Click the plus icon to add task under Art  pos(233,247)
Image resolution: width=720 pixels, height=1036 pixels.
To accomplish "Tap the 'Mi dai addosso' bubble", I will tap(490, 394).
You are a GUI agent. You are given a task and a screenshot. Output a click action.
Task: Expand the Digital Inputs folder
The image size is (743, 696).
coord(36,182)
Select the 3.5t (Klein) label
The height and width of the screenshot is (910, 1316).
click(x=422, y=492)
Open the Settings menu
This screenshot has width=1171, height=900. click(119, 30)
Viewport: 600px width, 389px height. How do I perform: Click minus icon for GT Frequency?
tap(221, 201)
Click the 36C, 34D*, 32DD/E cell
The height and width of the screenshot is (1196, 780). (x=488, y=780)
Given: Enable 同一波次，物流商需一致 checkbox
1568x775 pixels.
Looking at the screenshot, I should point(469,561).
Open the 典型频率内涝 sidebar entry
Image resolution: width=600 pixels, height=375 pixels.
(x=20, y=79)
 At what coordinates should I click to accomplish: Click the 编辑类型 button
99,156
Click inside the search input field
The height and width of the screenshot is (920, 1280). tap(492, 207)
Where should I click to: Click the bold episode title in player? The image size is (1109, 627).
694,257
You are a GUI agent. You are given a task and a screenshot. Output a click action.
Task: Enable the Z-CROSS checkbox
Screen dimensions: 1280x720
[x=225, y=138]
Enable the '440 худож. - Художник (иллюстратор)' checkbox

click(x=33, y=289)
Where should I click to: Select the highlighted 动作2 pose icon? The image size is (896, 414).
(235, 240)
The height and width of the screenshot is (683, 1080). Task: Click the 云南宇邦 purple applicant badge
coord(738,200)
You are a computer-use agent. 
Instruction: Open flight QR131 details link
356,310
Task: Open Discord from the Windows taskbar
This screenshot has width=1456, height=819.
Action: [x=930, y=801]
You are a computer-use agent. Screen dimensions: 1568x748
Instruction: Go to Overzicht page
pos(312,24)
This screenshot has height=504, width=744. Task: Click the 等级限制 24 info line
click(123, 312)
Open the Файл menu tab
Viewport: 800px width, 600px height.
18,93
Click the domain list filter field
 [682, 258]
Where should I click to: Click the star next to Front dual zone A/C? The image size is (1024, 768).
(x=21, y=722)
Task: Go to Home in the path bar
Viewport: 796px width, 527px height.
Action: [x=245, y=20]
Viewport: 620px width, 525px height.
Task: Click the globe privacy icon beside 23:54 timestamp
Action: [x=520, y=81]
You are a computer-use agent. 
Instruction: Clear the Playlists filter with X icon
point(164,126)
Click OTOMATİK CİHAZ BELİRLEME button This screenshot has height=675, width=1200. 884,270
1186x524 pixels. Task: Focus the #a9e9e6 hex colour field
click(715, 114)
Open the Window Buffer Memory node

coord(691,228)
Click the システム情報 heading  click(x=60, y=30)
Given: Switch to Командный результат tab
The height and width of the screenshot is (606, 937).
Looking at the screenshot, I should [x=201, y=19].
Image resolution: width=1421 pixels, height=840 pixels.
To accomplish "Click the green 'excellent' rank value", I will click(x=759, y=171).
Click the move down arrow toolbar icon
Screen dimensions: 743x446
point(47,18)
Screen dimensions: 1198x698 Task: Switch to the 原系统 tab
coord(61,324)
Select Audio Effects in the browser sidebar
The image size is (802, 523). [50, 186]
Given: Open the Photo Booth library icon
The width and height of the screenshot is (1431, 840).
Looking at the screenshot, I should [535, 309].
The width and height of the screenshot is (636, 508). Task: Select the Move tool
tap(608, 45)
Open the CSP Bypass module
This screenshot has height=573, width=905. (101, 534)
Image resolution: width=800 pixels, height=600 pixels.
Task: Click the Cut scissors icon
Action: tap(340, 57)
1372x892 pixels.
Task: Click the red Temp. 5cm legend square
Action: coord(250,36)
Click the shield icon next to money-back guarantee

▸ **What you will do**: In the records above, rewrite the lines from the line with "Where should I click to: Click the star" to the line with "Looking at the screenshot, I should [x=201, y=19].", swapping "Playlists" for "Albums" and changing nothing else.

▸ **Exercise result**:
Where should I click to: Click the star next to Front dual zone A/C? The image size is (1024, 768).
(x=21, y=722)
Task: Go to Home in the path bar
Viewport: 796px width, 527px height.
Action: [x=245, y=20]
Viewport: 620px width, 525px height.
Task: Click the globe privacy icon beside 23:54 timestamp
Action: [x=520, y=81]
You are a computer-use agent. 
Instruction: Clear the Albums filter with X icon
point(164,126)
Click OTOMATİK CİHAZ BELİRLEME button This screenshot has height=675, width=1200. 884,270
1186x524 pixels. Task: Focus the #a9e9e6 hex colour field
click(715, 114)
Open the Window Buffer Memory node

coord(691,228)
Click the システム情報 heading  click(x=60, y=30)
Given: Switch to Командный результат tab
The height and width of the screenshot is (606, 937).
Looking at the screenshot, I should [x=201, y=19].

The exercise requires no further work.